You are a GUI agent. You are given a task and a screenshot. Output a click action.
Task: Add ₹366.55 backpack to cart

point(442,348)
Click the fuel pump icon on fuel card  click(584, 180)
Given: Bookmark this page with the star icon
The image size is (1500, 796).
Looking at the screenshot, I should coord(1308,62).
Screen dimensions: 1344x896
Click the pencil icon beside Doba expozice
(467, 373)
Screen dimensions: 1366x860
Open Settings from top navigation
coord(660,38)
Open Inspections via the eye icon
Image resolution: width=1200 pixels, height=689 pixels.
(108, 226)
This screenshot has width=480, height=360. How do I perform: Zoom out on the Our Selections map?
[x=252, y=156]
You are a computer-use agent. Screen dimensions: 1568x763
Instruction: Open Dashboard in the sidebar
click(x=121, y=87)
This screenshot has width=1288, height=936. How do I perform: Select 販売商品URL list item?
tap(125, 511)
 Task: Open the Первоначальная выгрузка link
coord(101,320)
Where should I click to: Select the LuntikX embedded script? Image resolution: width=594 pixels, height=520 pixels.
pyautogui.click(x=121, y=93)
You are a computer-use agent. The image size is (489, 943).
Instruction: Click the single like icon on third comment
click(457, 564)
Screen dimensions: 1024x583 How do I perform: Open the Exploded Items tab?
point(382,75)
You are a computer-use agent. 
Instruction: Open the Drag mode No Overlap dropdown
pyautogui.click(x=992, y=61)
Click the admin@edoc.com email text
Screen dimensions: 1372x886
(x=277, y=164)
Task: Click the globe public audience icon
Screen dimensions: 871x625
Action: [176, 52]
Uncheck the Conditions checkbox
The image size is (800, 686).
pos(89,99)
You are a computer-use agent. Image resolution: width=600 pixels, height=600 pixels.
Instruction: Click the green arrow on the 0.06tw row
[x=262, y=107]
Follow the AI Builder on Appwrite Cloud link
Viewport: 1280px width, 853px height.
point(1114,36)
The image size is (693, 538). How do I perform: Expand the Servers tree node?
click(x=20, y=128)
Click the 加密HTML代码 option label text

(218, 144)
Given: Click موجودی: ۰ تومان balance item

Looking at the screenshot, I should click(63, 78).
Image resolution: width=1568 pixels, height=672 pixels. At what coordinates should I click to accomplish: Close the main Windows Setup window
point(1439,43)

*Try it:* In the listing above, the lines from the one containing "The image size is (693, 538)." through the last line are to be returned exactly.

*Exercise answer:*
The image size is (693, 538). How do I perform: Expand the Servers tree node?
click(x=20, y=128)
Click the 加密HTML代码 option label text

(218, 144)
Given: Click موجودی: ۰ تومان balance item

Looking at the screenshot, I should click(63, 78).
Image resolution: width=1568 pixels, height=672 pixels. At what coordinates should I click to accomplish: Close the main Windows Setup window
point(1439,43)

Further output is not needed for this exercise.